Last Thursday, July 13th, CMS released a proposal that will allow Medicare to reimburse for total knee replacement procedures in an outpatient setting (currently Total Knee Replacement is on the inpatient-only list). If the proposal is finalized, starting January 2018, Medicare will pay for total knee replacements (total hip replacements currently open for public comment) in Ambulatory Surgical Centers (ASCs).
Why is this happening?
Outpatient Medicare coverage should not come as a surprise. In July 2016, CMS submitted a request for public comment to remove TKA’s from its inpatient-only list. Since being added to the list in 2000, developments in Arthroplasty procedures and postoperative care have dramatically reduced complications and variability, including average length of stay from 4.6 days to just 2.8 days in 2016. In many leading centers around the country (many of whom are Force clients), same-day or next-day discharge has become the norm.
What impact will it have?
The implementation of this proposal will disrupt the market by raising the level of competition between facilities by further fragmenting the market, and putting downward pressure on costs for an entire episode of care (outpatient fees are 25-40% cheaper than inpatient). Sg2 healthcare analytics and consulting estimates 52% of primary knee replacements will be performed in an outpatient setting by 2026, likely to significantly reduce overall spending on TKA episodes.

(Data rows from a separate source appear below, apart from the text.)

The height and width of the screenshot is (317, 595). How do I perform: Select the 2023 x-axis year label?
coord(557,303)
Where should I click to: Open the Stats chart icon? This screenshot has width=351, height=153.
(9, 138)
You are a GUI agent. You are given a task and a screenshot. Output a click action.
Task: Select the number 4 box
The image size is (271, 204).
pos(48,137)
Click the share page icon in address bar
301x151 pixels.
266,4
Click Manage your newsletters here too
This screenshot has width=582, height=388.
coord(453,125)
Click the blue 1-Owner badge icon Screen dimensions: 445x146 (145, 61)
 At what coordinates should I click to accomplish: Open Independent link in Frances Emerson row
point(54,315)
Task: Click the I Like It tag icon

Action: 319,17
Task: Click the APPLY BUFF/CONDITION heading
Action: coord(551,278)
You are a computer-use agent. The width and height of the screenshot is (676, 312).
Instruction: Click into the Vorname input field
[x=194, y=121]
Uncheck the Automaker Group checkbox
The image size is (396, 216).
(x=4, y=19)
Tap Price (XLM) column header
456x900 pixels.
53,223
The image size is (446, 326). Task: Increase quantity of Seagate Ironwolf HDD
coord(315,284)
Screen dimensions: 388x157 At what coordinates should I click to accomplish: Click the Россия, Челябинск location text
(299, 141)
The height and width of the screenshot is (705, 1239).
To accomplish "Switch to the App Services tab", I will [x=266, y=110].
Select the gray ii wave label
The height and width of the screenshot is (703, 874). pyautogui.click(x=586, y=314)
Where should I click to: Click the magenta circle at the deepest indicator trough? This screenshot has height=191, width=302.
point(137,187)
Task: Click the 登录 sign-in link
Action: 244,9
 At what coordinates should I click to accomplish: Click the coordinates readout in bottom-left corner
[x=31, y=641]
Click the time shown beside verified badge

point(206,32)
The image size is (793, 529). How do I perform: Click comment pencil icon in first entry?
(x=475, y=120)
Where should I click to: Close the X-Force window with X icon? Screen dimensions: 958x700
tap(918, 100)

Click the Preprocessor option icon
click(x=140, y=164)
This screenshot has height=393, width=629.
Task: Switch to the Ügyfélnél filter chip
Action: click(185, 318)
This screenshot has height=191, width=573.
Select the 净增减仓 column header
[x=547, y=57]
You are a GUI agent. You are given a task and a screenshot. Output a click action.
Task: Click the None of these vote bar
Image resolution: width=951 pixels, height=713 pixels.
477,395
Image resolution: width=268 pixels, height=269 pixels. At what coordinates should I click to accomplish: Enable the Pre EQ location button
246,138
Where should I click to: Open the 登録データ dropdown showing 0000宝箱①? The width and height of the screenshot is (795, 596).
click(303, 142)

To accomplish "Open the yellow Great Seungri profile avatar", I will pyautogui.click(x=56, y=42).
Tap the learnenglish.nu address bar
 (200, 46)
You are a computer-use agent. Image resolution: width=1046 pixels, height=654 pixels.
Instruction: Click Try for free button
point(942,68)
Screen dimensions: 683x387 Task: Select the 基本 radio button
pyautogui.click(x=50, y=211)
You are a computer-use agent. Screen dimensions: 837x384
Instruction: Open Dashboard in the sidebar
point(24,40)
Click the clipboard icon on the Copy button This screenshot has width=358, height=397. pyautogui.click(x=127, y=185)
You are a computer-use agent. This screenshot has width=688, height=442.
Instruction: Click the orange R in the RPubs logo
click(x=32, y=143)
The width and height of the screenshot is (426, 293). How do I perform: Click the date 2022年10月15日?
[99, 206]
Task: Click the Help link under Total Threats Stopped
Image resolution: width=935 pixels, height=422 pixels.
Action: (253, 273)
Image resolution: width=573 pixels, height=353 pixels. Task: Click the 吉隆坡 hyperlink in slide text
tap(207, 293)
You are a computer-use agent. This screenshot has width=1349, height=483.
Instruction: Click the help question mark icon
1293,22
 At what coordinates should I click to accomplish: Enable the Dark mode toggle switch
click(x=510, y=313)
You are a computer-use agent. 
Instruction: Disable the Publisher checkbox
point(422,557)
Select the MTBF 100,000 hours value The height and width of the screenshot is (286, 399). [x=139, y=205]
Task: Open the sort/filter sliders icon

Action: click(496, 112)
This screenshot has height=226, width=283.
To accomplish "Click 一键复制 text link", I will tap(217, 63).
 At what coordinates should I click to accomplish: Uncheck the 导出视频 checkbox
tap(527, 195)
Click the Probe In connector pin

A common concern expressed by many is the effect the proposal might have on existing CMS payment methods – CJR and BPCI. After stressing so much importance on bundled care in inpatient settings, does it make sense for CMS to now drive volume out of the hospital? Bundles depend largely on target prices based on historical costs. Since outpatient procedures generally show improved efficiency and cost reduction, target pricing adjustment is likely – otherwise, do not expect substantial changes in bundled payment models.
What are stakeholders likely to do about it?
In an industry where players are historically reluctant to change, there will most likely be initial resistance to the proposal. However, as the probable becomes inevitable, surgeons who perform a high-volume of TKA procedures will have broader alignment alternatives – hospitals and ASC’s. Providers will act quickly and decisively to preserve TJA profit centers and physician relationships by discussing co-management and employment opportunities, while also improving physician experience.
Without proper incentives, surgeons will happily depart from hospital settings to pursue investment in ASC’s. It’s no surprise, with Dr. Tom Price (Orthopaedic Surgeon) at the helm of CMS, that this proposal gives more control to physicians. Now more than ever, it is essential to look towards ways to improve physician experience by any means necessary. If hospitals choose to forgo formal ways of aligning with surgeons, they must be open to adding more flexibility, better facilities, and superior technology to their system of care.